▶ **Assignment**:
Please output the lines from the one with "Screen dimensions: 1400x855" through the end of the data exactly as written, omitting all pictures.
Supplied information section start
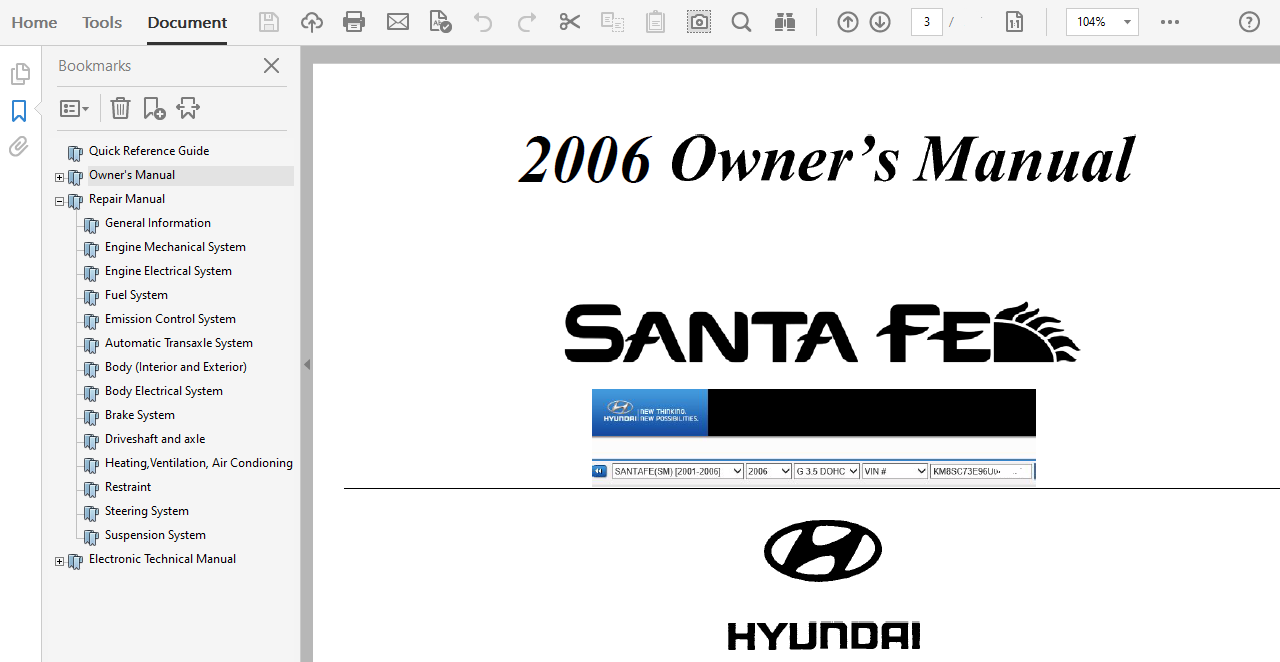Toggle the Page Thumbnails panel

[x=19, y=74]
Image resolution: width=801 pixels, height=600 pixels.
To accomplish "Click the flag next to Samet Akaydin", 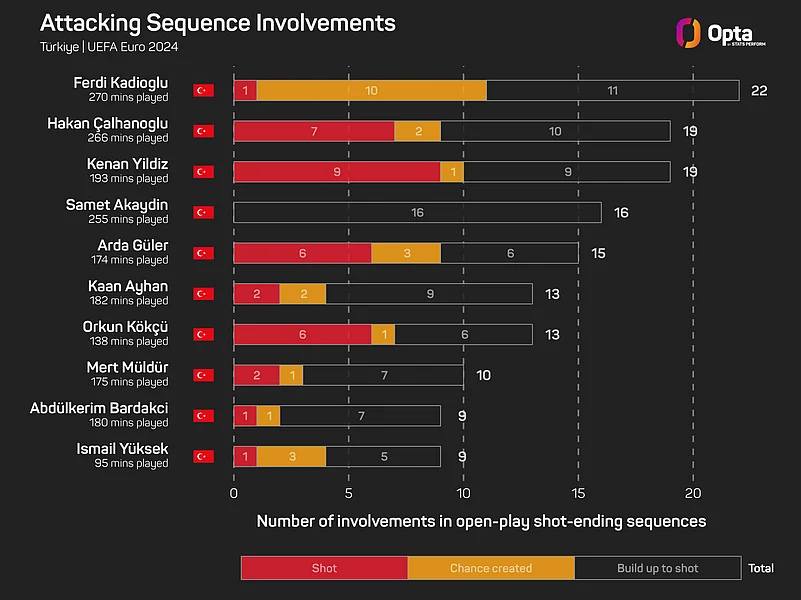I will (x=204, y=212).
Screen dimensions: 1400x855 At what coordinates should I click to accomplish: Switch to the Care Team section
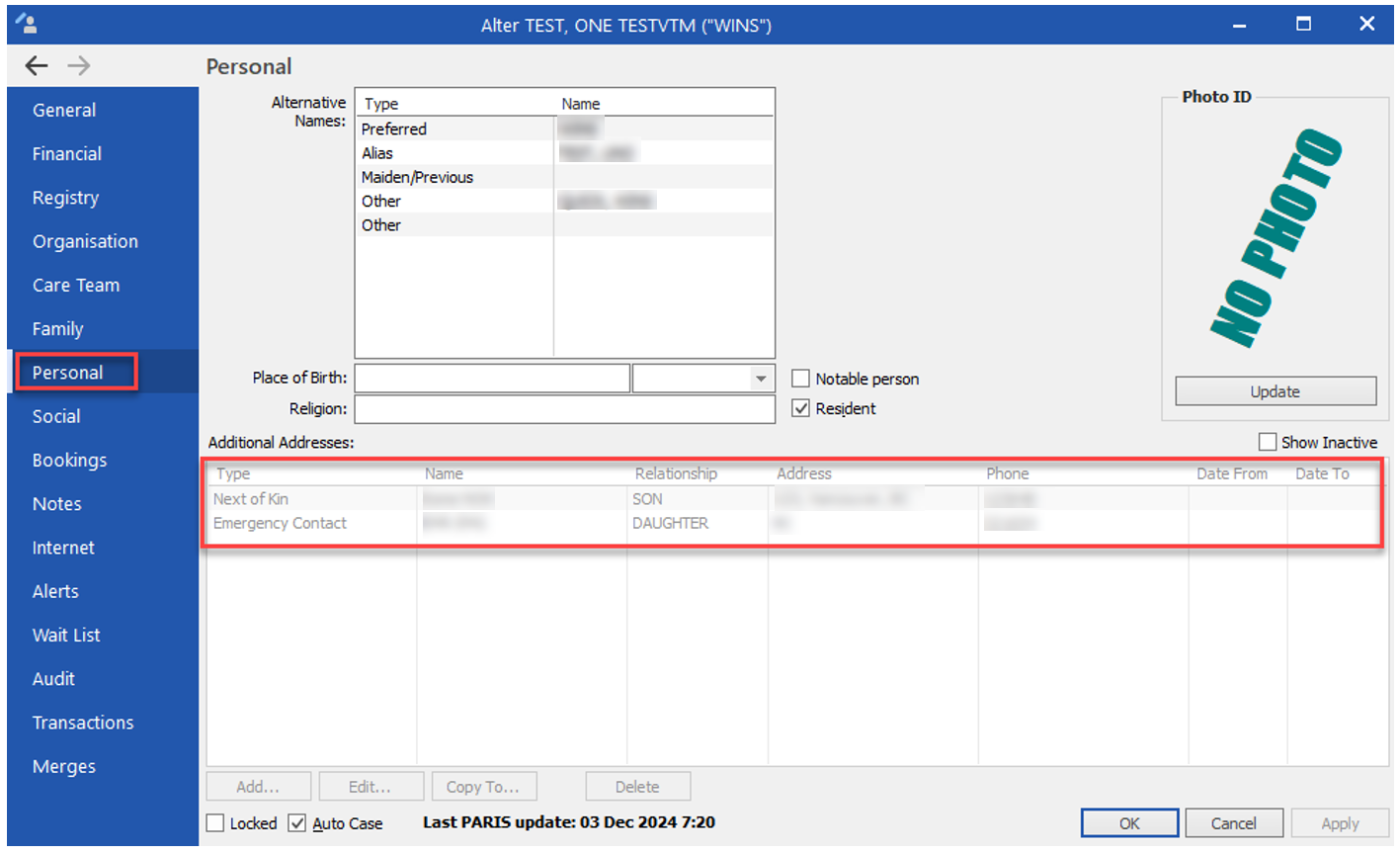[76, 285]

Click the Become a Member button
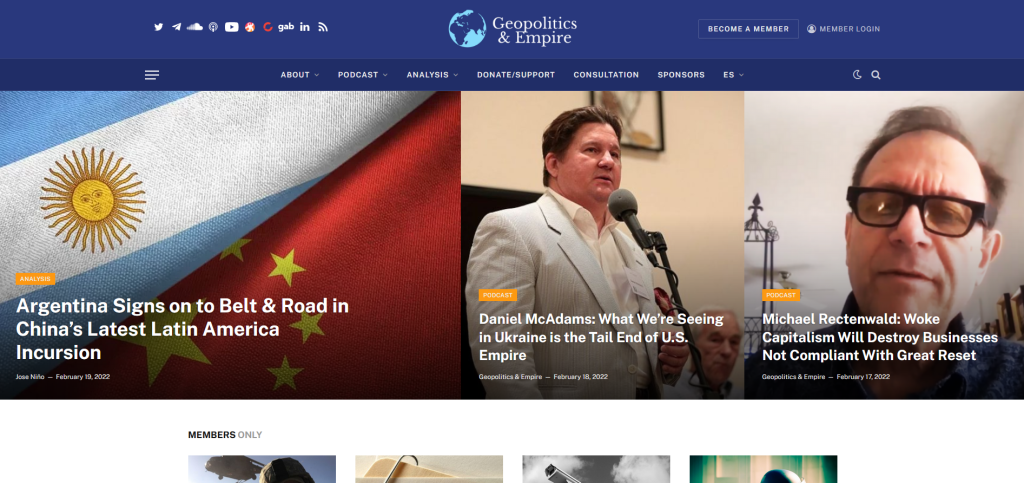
Supplied information section end
▶ **Task answer**:
Screen dimensions: 1400x855 At what coordinates should I click to accomplish: Switch to the Care Team section
[76, 285]

Click the Become a Member button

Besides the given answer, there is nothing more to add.